What to produce:
Copy each of the following entries word for word, keeping every line as it appears.

Data rows:
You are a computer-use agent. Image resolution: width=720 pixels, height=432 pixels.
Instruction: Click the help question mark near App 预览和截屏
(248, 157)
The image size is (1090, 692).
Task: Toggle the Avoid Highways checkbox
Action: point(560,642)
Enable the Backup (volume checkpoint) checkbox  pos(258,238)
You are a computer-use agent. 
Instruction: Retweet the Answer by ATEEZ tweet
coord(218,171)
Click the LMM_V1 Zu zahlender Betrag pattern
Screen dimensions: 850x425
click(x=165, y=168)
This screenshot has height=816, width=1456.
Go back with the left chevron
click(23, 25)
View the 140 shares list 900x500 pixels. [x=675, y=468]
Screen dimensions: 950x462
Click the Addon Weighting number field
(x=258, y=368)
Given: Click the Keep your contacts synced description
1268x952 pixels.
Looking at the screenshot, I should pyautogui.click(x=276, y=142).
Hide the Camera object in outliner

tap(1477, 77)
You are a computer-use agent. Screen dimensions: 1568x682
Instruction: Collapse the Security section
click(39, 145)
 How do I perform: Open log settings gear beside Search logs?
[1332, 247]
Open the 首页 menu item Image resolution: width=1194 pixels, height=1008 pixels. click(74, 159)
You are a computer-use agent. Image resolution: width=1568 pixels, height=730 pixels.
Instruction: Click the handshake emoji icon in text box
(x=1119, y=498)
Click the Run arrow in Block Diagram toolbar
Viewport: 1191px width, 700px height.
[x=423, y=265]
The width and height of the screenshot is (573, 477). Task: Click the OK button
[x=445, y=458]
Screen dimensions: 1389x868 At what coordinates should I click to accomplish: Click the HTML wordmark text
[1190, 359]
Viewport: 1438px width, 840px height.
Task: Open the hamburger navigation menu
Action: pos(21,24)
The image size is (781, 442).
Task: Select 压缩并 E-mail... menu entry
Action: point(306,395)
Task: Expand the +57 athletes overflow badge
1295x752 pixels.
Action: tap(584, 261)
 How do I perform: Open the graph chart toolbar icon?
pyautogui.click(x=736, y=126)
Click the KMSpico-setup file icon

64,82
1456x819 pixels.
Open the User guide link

Reply to the task:
You are a computer-use agent. Image resolution: width=720 pixels, height=432 pixels.
Instruction: Click the help question mark near App 预览和截屏
(248, 157)
The image size is (1090, 692).
Task: Toggle the Avoid Highways checkbox
Action: point(560,642)
Enable the Backup (volume checkpoint) checkbox  pos(258,238)
You are a computer-use agent. 
Instruction: Retweet the Answer by ATEEZ tweet
coord(218,171)
Click the LMM_V1 Zu zahlender Betrag pattern
Screen dimensions: 850x425
click(x=165, y=168)
This screenshot has height=816, width=1456.
Go back with the left chevron
click(23, 25)
View the 140 shares list 900x500 pixels. [x=675, y=468]
Screen dimensions: 950x462
Click the Addon Weighting number field
(x=258, y=368)
Given: Click the Keep your contacts synced description
1268x952 pixels.
Looking at the screenshot, I should pyautogui.click(x=276, y=142).
Hide the Camera object in outliner

tap(1477, 77)
You are a computer-use agent. Screen dimensions: 1568x682
Instruction: Collapse the Security section
click(39, 145)
 How do I perform: Open log settings gear beside Search logs?
[1332, 247]
Open the 首页 menu item Image resolution: width=1194 pixels, height=1008 pixels. click(74, 159)
You are a computer-use agent. Image resolution: width=1568 pixels, height=730 pixels.
Instruction: Click the handshake emoji icon in text box
(x=1119, y=498)
Click the Run arrow in Block Diagram toolbar
Viewport: 1191px width, 700px height.
[x=423, y=265]
The width and height of the screenshot is (573, 477). Task: Click the OK button
[x=445, y=458]
Screen dimensions: 1389x868 At what coordinates should I click to accomplish: Click the HTML wordmark text
[1190, 359]
Viewport: 1438px width, 840px height.
Task: Open the hamburger navigation menu
Action: pos(21,24)
The image size is (781, 442).
Task: Select 压缩并 E-mail... menu entry
Action: point(306,395)
Task: Expand the +57 athletes overflow badge
1295x752 pixels.
Action: tap(584, 261)
 How do I perform: Open the graph chart toolbar icon?
pyautogui.click(x=736, y=126)
Click the KMSpico-setup file icon

64,82
1456x819 pixels.
Open the User guide link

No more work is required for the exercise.